* **WORK REQUIRED**:
Reproduce the data word for word, keeping every line complete.

BEGIN STORED DATA

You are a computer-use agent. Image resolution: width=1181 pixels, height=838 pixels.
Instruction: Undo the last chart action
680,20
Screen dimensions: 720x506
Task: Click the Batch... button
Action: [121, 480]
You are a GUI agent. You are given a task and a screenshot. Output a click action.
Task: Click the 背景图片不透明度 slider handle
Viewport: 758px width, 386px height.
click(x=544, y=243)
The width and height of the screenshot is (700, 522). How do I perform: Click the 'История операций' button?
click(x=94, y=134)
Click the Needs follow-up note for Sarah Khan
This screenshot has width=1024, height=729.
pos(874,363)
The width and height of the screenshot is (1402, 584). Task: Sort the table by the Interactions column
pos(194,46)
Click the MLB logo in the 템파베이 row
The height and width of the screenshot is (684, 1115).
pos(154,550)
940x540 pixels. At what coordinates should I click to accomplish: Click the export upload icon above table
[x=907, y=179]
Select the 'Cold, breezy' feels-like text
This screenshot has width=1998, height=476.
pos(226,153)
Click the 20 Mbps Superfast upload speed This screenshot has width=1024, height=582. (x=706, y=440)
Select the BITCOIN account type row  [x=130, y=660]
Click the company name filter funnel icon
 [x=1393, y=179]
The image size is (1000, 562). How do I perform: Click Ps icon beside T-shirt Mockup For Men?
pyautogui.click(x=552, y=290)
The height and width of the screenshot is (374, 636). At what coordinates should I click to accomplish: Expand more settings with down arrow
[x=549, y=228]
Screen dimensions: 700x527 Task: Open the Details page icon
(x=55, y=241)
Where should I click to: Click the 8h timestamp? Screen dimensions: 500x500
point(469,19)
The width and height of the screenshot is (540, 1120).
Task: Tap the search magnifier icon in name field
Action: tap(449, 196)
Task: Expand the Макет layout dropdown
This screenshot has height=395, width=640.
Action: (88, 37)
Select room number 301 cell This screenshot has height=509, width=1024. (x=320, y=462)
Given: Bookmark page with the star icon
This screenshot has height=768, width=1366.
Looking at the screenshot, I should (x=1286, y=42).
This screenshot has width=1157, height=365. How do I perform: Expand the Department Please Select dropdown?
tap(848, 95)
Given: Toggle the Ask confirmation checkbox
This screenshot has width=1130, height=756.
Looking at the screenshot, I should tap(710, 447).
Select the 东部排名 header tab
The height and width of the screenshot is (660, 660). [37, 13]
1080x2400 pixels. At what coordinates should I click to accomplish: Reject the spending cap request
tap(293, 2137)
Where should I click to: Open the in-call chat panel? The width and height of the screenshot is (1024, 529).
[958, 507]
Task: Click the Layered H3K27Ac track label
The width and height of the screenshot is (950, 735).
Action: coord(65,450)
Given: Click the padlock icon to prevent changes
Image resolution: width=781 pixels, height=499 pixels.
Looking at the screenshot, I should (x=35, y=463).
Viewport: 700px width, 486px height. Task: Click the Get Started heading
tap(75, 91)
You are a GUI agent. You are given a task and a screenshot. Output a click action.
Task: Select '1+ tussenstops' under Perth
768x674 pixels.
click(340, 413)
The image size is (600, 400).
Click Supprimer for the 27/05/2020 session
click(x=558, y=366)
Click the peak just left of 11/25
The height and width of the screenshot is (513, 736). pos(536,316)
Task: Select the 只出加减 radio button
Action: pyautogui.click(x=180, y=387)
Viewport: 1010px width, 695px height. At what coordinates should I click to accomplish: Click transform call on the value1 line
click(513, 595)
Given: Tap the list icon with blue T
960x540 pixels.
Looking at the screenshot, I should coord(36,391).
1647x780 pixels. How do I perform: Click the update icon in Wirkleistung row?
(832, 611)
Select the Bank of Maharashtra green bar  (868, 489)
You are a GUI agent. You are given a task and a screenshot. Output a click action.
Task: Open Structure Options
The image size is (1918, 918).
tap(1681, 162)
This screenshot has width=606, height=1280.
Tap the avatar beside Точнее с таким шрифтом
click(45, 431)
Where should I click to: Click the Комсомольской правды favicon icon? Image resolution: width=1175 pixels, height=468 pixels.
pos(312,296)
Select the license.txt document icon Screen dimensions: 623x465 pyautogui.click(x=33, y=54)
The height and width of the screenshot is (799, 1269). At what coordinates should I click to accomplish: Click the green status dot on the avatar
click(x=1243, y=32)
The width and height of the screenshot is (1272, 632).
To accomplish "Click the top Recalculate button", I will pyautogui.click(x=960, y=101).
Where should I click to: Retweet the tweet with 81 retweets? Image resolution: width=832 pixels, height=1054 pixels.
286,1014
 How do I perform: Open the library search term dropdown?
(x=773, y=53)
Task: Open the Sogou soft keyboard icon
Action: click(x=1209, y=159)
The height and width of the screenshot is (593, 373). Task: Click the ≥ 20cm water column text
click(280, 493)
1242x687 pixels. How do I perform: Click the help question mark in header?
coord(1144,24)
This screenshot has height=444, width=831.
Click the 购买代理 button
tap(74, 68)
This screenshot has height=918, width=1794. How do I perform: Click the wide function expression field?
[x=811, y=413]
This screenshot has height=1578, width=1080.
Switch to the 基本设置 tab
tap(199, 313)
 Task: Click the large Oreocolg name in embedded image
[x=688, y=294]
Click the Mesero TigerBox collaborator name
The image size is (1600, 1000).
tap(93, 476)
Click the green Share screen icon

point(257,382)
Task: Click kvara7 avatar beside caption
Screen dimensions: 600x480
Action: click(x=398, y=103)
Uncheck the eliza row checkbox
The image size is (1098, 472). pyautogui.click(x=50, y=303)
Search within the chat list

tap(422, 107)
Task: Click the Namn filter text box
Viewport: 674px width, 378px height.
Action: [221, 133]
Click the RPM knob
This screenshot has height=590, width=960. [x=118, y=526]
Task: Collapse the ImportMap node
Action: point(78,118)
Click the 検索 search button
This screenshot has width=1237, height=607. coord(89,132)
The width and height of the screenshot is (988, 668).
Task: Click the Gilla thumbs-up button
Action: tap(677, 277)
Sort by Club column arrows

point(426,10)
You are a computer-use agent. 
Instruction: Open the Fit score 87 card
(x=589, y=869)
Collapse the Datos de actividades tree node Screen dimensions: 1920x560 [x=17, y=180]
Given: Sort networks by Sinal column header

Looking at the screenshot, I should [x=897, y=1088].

END STORED DATA

* **ANSWER FOR THIS EXERCISE**:
You are a computer-use agent. Image resolution: width=1181 pixels, height=838 pixels.
Instruction: Undo the last chart action
680,20
Screen dimensions: 720x506
Task: Click the Batch... button
Action: [121, 480]
You are a GUI agent. You are given a task and a screenshot. Output a click action.
Task: Click the 背景图片不透明度 slider handle
Viewport: 758px width, 386px height.
click(x=544, y=243)
The width and height of the screenshot is (700, 522). How do I perform: Click the 'История операций' button?
click(x=94, y=134)
Click the Needs follow-up note for Sarah Khan
This screenshot has width=1024, height=729.
pos(874,363)
The width and height of the screenshot is (1402, 584). Task: Sort the table by the Interactions column
pos(194,46)
Click the MLB logo in the 템파베이 row
The height and width of the screenshot is (684, 1115).
pos(154,550)
940x540 pixels. At what coordinates should I click to accomplish: Click the export upload icon above table
[x=907, y=179]
Select the 'Cold, breezy' feels-like text
This screenshot has width=1998, height=476.
pos(226,153)
Click the 20 Mbps Superfast upload speed This screenshot has width=1024, height=582. (x=706, y=440)
Select the BITCOIN account type row  [x=130, y=660]
Click the company name filter funnel icon
 [x=1393, y=179]
The image size is (1000, 562). How do I perform: Click Ps icon beside T-shirt Mockup For Men?
pyautogui.click(x=552, y=290)
The height and width of the screenshot is (374, 636). At what coordinates should I click to accomplish: Expand more settings with down arrow
[x=549, y=228]
Screen dimensions: 700x527 Task: Open the Details page icon
(x=55, y=241)
Where should I click to: Click the 8h timestamp? Screen dimensions: 500x500
point(469,19)
The width and height of the screenshot is (540, 1120).
Task: Tap the search magnifier icon in name field
Action: tap(449, 196)
Task: Expand the Макет layout dropdown
This screenshot has height=395, width=640.
Action: (88, 37)
Select room number 301 cell This screenshot has height=509, width=1024. (x=320, y=462)
Given: Bookmark page with the star icon
This screenshot has height=768, width=1366.
Looking at the screenshot, I should (x=1286, y=42).
This screenshot has width=1157, height=365. How do I perform: Expand the Department Please Select dropdown?
tap(848, 95)
Given: Toggle the Ask confirmation checkbox
This screenshot has width=1130, height=756.
Looking at the screenshot, I should tap(710, 447).
Select the 东部排名 header tab
The height and width of the screenshot is (660, 660). [37, 13]
1080x2400 pixels. At what coordinates should I click to accomplish: Reject the spending cap request
tap(293, 2137)
Where should I click to: Open the in-call chat panel? The width and height of the screenshot is (1024, 529).
[958, 507]
Task: Click the Layered H3K27Ac track label
The width and height of the screenshot is (950, 735).
Action: coord(65,450)
Given: Click the padlock icon to prevent changes
Image resolution: width=781 pixels, height=499 pixels.
Looking at the screenshot, I should (x=35, y=463).
Viewport: 700px width, 486px height. Task: Click the Get Started heading
tap(75, 91)
You are a GUI agent. You are given a task and a screenshot. Output a click action.
Task: Select '1+ tussenstops' under Perth
768x674 pixels.
click(340, 413)
The image size is (600, 400).
Click Supprimer for the 27/05/2020 session
click(x=558, y=366)
Click the peak just left of 11/25
The height and width of the screenshot is (513, 736). pos(536,316)
Task: Select the 只出加减 radio button
Action: pyautogui.click(x=180, y=387)
Viewport: 1010px width, 695px height. At what coordinates should I click to accomplish: Click transform call on the value1 line
click(513, 595)
Given: Tap the list icon with blue T
960x540 pixels.
Looking at the screenshot, I should coord(36,391).
1647x780 pixels. How do I perform: Click the update icon in Wirkleistung row?
(832, 611)
Select the Bank of Maharashtra green bar  (868, 489)
You are a GUI agent. You are given a task and a screenshot. Output a click action.
Task: Open Structure Options
The image size is (1918, 918).
tap(1681, 162)
This screenshot has width=606, height=1280.
Tap the avatar beside Точнее с таким шрифтом
click(45, 431)
Where should I click to: Click the Комсомольской правды favicon icon? Image resolution: width=1175 pixels, height=468 pixels.
pos(312,296)
Select the license.txt document icon Screen dimensions: 623x465 pyautogui.click(x=33, y=54)
The height and width of the screenshot is (799, 1269). At what coordinates should I click to accomplish: Click the green status dot on the avatar
click(x=1243, y=32)
The width and height of the screenshot is (1272, 632).
To accomplish "Click the top Recalculate button", I will pyautogui.click(x=960, y=101).
Where should I click to: Retweet the tweet with 81 retweets? Image resolution: width=832 pixels, height=1054 pixels.
286,1014
 How do I perform: Open the library search term dropdown?
(x=773, y=53)
Task: Open the Sogou soft keyboard icon
Action: click(x=1209, y=159)
The height and width of the screenshot is (593, 373). Task: Click the ≥ 20cm water column text
click(280, 493)
1242x687 pixels. How do I perform: Click the help question mark in header?
coord(1144,24)
This screenshot has height=444, width=831.
Click the 购买代理 button
tap(74, 68)
This screenshot has height=918, width=1794. How do I perform: Click the wide function expression field?
[x=811, y=413]
This screenshot has height=1578, width=1080.
Switch to the 基本设置 tab
tap(199, 313)
 Task: Click the large Oreocolg name in embedded image
[x=688, y=294]
Click the Mesero TigerBox collaborator name
The image size is (1600, 1000).
tap(93, 476)
Click the green Share screen icon

point(257,382)
Task: Click kvara7 avatar beside caption
Screen dimensions: 600x480
Action: click(x=398, y=103)
Uncheck the eliza row checkbox
The image size is (1098, 472). pyautogui.click(x=50, y=303)
Search within the chat list

tap(422, 107)
Task: Click the Namn filter text box
Viewport: 674px width, 378px height.
Action: [221, 133]
Click the RPM knob
This screenshot has height=590, width=960. [x=118, y=526]
Task: Collapse the ImportMap node
Action: point(78,118)
Click the 検索 search button
This screenshot has width=1237, height=607. coord(89,132)
The width and height of the screenshot is (988, 668).
Task: Click the Gilla thumbs-up button
Action: tap(677, 277)
Sort by Club column arrows

point(426,10)
You are a computer-use agent. 
Instruction: Open the Fit score 87 card
(x=589, y=869)
Collapse the Datos de actividades tree node Screen dimensions: 1920x560 [x=17, y=180]
Given: Sort networks by Sinal column header

Looking at the screenshot, I should [x=897, y=1088].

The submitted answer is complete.